Dublin bus strike called off

Dublin bus strike called off

DUBLIN buses will run tonight, tomorrow and Wednesday after unions called of strikes at eleventh hour talks to end the dispute over a pay rise.

The National Bus and Rail Union (NBRU) confirmed that it has suspended the 48 hour stoppage in order to engage in intensive discussion to settle the dispute.

However, Saturday's strike that will take place on the day of the All-Ireland replay between Dublin and Mayo is still set to go ahead unless there is progress at talks.

General Secretary of the NBRU, Dermot O'Leary, said his union was placing its trust in the Workplace Relations Commission by suspending the 48-hour strike.

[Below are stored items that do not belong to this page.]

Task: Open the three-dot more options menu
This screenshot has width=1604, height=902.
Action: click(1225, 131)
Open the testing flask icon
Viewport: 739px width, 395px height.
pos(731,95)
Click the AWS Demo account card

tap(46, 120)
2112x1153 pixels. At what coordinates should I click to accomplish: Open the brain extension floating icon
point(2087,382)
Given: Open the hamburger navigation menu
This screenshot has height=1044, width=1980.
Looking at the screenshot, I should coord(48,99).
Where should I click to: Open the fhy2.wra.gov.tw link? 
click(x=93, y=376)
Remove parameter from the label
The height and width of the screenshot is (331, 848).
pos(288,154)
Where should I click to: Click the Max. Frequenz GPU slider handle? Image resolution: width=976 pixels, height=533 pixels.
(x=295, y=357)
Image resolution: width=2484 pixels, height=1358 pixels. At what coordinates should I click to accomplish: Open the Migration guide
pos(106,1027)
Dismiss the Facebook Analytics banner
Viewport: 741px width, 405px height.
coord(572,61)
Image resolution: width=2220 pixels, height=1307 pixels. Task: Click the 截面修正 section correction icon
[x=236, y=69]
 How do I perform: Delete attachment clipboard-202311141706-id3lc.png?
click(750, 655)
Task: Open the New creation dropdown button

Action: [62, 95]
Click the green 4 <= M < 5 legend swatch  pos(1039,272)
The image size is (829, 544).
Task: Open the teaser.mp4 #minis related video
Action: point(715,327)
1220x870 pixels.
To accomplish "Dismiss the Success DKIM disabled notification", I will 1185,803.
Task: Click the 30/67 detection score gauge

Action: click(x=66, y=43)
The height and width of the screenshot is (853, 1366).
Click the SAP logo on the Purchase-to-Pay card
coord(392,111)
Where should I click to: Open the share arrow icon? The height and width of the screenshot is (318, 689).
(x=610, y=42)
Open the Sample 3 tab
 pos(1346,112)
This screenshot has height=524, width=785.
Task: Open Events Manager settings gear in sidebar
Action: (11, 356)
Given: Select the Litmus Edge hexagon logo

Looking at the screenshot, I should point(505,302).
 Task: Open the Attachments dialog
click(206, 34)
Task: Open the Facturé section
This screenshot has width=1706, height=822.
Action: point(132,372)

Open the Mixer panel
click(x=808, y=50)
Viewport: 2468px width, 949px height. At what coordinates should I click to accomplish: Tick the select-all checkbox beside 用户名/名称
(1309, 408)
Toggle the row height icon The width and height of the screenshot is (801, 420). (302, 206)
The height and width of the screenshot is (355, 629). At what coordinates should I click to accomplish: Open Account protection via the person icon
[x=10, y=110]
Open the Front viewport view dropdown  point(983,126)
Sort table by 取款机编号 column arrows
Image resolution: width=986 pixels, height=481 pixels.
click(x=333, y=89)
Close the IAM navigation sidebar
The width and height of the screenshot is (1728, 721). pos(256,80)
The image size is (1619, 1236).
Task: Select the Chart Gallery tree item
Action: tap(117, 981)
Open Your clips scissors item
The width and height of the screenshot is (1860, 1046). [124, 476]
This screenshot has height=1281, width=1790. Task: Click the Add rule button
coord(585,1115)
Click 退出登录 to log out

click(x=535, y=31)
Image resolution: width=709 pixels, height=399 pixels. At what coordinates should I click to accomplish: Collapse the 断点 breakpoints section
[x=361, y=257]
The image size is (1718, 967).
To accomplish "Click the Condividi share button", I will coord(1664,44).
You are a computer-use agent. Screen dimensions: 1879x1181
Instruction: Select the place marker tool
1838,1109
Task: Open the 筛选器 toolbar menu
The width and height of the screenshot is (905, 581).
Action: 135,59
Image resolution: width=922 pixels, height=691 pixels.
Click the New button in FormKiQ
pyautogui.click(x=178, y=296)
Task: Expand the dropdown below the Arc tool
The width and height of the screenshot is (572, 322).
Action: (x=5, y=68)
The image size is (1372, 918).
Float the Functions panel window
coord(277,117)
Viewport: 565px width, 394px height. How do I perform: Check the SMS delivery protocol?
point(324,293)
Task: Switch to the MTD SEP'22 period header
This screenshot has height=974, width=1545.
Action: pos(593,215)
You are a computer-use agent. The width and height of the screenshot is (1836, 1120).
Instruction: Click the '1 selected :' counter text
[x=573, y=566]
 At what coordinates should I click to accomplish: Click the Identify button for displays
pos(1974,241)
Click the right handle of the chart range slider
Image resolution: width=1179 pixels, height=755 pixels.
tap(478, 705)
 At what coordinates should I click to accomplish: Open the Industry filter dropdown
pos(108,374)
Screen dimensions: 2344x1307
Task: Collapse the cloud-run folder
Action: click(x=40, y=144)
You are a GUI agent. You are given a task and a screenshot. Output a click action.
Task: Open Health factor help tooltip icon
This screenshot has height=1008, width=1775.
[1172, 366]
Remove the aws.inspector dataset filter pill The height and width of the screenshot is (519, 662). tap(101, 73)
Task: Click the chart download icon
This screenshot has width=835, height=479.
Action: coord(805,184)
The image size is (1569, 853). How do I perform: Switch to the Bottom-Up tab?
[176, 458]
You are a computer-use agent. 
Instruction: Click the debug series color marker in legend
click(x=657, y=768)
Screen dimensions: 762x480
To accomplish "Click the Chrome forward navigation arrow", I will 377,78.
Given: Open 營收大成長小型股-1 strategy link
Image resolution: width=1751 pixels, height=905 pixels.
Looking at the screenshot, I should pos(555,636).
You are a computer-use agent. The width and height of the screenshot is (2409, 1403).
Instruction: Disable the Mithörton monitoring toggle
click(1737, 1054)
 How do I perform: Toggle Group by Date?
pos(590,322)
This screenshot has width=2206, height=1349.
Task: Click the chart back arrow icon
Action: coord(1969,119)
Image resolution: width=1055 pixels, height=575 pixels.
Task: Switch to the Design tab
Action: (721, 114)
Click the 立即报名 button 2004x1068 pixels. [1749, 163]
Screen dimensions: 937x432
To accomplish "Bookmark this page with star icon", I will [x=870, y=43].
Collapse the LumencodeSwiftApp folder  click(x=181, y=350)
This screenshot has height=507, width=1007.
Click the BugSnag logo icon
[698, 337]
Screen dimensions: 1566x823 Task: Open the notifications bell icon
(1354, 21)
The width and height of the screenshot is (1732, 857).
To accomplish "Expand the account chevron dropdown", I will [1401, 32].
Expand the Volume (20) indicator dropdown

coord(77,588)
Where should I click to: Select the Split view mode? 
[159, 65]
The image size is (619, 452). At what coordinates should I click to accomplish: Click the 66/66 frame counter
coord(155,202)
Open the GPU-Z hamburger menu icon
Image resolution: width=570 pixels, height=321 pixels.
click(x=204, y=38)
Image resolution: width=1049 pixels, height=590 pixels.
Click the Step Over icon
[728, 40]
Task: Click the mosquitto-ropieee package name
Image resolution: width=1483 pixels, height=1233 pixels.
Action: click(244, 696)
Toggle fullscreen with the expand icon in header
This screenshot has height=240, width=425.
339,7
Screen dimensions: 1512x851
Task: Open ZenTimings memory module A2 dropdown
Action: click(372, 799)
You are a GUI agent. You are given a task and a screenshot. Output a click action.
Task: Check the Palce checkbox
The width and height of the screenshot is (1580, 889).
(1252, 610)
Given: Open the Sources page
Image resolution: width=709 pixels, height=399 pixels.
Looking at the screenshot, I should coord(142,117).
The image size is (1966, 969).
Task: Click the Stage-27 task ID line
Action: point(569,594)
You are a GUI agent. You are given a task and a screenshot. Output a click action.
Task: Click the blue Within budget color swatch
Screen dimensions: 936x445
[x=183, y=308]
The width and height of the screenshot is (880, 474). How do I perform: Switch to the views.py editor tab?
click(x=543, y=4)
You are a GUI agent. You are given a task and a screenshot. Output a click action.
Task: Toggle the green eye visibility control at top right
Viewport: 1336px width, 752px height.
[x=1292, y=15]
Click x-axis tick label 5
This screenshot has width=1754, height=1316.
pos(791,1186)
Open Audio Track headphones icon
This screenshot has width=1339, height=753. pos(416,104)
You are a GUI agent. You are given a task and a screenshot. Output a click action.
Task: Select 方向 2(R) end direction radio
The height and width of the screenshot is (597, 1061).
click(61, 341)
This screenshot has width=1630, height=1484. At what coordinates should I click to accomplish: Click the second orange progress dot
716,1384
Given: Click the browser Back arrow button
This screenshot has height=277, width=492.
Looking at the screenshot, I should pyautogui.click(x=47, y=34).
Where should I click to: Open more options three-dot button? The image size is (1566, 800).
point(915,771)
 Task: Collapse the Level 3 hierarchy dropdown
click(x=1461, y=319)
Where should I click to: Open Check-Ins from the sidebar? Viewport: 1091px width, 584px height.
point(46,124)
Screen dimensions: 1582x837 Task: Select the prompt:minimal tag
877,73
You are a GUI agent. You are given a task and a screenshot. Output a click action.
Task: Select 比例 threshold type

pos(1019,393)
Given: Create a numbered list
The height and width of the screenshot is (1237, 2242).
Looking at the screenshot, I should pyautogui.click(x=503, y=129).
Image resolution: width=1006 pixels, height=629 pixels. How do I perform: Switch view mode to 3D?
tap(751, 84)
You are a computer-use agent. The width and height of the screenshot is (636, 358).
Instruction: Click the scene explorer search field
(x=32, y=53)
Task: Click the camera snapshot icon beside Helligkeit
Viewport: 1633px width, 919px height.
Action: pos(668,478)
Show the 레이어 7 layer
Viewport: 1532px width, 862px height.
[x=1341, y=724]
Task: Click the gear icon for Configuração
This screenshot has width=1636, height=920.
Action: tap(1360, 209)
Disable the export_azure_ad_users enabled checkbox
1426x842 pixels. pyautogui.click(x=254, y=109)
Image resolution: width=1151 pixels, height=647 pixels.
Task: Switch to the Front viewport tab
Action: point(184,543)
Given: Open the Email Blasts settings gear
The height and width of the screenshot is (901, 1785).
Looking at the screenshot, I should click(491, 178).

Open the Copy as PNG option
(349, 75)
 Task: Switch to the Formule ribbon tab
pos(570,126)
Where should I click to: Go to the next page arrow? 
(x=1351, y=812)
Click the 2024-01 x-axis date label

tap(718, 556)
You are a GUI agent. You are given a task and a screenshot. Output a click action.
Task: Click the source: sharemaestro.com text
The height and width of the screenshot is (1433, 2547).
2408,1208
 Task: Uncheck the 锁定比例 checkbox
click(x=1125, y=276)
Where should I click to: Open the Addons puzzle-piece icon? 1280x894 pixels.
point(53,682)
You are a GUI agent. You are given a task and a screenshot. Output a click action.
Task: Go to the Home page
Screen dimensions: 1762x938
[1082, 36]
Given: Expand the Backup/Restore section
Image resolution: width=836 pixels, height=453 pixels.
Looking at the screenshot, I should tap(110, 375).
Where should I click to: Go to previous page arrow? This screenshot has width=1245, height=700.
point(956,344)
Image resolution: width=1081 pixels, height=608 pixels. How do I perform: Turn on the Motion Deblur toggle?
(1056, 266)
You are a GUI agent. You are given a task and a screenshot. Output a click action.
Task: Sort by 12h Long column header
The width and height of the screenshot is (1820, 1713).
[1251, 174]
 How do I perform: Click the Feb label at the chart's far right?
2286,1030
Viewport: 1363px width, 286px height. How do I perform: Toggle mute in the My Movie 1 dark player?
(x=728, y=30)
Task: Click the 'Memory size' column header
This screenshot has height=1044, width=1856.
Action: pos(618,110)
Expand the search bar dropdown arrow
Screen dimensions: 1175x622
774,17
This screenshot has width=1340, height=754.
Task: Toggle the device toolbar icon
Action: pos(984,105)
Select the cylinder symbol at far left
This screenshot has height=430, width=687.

“In agreeing to suspend our member’s industrial action we are placing our trust in the WRC and its assessment, following its separate exploratory discussions with Dublin Bus, that significant progress can be achieved over the next number of days in order to find a resolution to this dispute,” he said.

“The onus is now very much on Dublin Bus to come to the negotiating table and step up to the plate to go significantly beyond what has already been rejected by all of the staff.”

He said the company must work with the unions to achieve a satisfactory resolution of the dispute.

“Falling short is simply not an option for commuters and staff alike," he said.

Earlier, the main unions at the semi-state company indicated they would call off the work stoppages company agreed in principle to give a pay rise above 8.25pc.

The National Bus and Railworkers Union and Siptu have been at talks since 2pm to end the disruptive dispute as 13 more days of strikes are planned.

They attended negotiations at the Workplace Relations Commission following a weekend invitation in a bid to end the disruptive dispute that has already halted services for six days.

Officials at the Workplace Relations Commission were racing against the clock to reach an agreement that would prompt unions to call off strikes.

There was a very short window for talks as they began at 2pm, while services were due to stop at 9pm ahead of tomorrow’s strike.

Speaking outside the Workplace Relations Commission after the talks, Mr O'Leary said unions would enter intense discussions over the next few days to find a resolution to the dispute.

"There is a dispute set for next Saturday which we have not been asked to postpone, and we're not going to postpone," he said.

"There's an opportunity for the employer to come back to the table with the support of those in the department. They will need that support in order to reach a resolution.

"We're quite serious and focused coming in here tomorrow, or however long it takes, to get a resolution to this dispute."

SIPTU Divisional Organiser, Owen Reidy, said the commission had been clear that there was scope to make progress.

"All of the five unions have been very clear the only way we can make progress (is) if we can improve upon what was rejected," he said.

"We are happy the WRC has made this initiative and we are very happy the workers will be able to work tomorrow and the travelling public will not be discommoded."

However, he said he would sound a word of caution.

"We have a couple of days to try and fix this," he said. "The other dates that all of the unions have put in the diary remain, starting from Saturday, but our earnest wish is that we don't have to invoke that."

He said there is a responsibility on Dublin Bus to come to the table and make an improvement on an 8.25pc pay rise over three years.

"There's a window of opportunity now, we just hope that Dublin Bus management use it," he said.

"There's a crisis here that it seems others have sleep-walked into.

"It's up to the government to allow Dublin Bus management to do what needs to be done here.